On ne peut pas non plus ignorer – le livret de la compilation, signé Bruno Blum, nous le rappelle à juste titre – les influences caribéennes du rap et en particulier jamaïcaines : outre son Sound System « herculéens », le Jamaïcain Kool Herc (Clive Campbell) a popularisé l’adresse aux danseurs, dans des breaks parlés (toasts), afin d’inciter ces derniers à varier les figures, dans la tradition des commandeurs (callers) jamaïcains et antillais. Certains des pas de danse à l’œuvre dans le quadrille français du XVIIe siècle sont restées dans la culture créole des caraïbes et se sont transmis au hip-hop. (…)

Avec raison, la compilation exploite le filon religieux. Sermon et gospels rassemblés ici nous rappellent que rien de ce qui s’est imposé dans la culture profane afro-américaine n’échappe à l’influence religieuse, l’office du dimanche étant pour les Noirs le seul lieu de libre expression. Parmi les échantillons proposés dont le plus ancien Dry Bones in the Valley remonte à 1926, on trouvera notamment une homélie de Clarence LaVaughn Franklin, le papa d’Aretha : Did Not Our Hearts Burn While He Talked by the Wayside (1962).

Avec deux discours de Marcus Garvey, dont le premier Babylon did it remonte au début des années 1920 et une déclamation d’Allen Ginsberg (1959), la compilation n’oublie pas la tradition oratoire poético-politique dont se réclame le rap.

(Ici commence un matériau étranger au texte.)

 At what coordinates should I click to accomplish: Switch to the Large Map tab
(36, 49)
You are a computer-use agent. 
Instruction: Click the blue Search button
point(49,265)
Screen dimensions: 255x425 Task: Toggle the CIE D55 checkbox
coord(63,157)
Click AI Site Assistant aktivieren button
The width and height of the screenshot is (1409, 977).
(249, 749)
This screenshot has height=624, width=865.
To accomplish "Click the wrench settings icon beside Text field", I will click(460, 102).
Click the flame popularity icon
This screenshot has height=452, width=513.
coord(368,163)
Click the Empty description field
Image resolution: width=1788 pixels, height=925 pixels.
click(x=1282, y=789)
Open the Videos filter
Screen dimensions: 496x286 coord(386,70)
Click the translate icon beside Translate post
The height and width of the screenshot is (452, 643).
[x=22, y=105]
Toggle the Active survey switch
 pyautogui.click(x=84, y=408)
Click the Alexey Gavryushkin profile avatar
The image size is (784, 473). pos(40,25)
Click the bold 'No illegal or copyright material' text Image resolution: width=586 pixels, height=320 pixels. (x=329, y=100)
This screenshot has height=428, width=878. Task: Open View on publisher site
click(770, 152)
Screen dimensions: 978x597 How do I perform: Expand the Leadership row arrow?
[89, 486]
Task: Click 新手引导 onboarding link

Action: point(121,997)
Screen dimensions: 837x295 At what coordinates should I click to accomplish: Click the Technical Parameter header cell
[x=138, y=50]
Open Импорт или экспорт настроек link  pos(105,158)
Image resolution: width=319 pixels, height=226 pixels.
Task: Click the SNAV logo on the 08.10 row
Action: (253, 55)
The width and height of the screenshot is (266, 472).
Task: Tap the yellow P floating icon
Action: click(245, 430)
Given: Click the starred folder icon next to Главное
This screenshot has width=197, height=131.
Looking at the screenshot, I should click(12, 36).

On peut s’interroger sur la pertinence du morceau proposé en ouverture du second disque de la compilation : propulser Gaston Ouvrard et son indéboulonnable Je ne suis pas bien portant (1933) au rang de précurseur du rap me semble pousser le bouchon un peu loin. Certes, comme toute formation culturelle, la culture hip-hop est le fruit de nombreux branchements – pour reprendre un concept anthropologique introduit par Jean-Loup Amselle (10) – mais repérer le câblage qui relirait le comique troupier de caf’ conc’ au rap n’est pas une tâche allant de soi et suppose un réseau de connexions à l’écheveau particulièrement emmêlé.

Apparemment plus justifiées sont les plages consacrées aux DJ de radios comme Joko Henderson ou Alan Fred qui, entre deux morceaux, ont popularisé la parole scandée et l’ont rendue aussi essentielle que les musiques qu’ils passaient à l’antenne. Les plages consacrées au talking blues ou au jazz s’insèrent à juste titre dans cette compilation. Même si le lien des morceaux retenus avec le rap et la culture hip-hop ne semble pas d’emblée évident, ou si l’on pouvait attendre un autre choix, par leur rareté, les titres sélectionnés devraient retenir l’attention des lecteurs d’ABS Mag. De la même manière, même si l’on peut s’interroger sur la pertinence du lien avec le rap, on est heureux de retrouver Brigitte Fontaine et Areski dans leur cynique C’est Normal, en conclusion de ce double album. Le morceau, extrait de l’album « Comme à la radio » (11), inaugurait la longue carrière française de l’Art Ensemble of Chicago.

On peut reprocher la partialité de cette compilation censée faire le bilan des racines du rap et son tropisme caribéen, propre à Bruno Blum, son maître d’œuvre. On peut également en pointer les « oublis » (…) toutefois, par-delà les querelles de spécialistes, ce double album reste précieux ; il a le mérite d’exhumer des enregistrements peu connus qui, indépendamment de l’intérêt que l’on porte au rap, devraient retenir l’attention de tous ceux qui s’intéressent à la vaste culture de cet « Atlantique Noir » si finement analysée par Paul Gilroy et dans laquelle l’esthétique des blues vient tout naturellement s’insérer.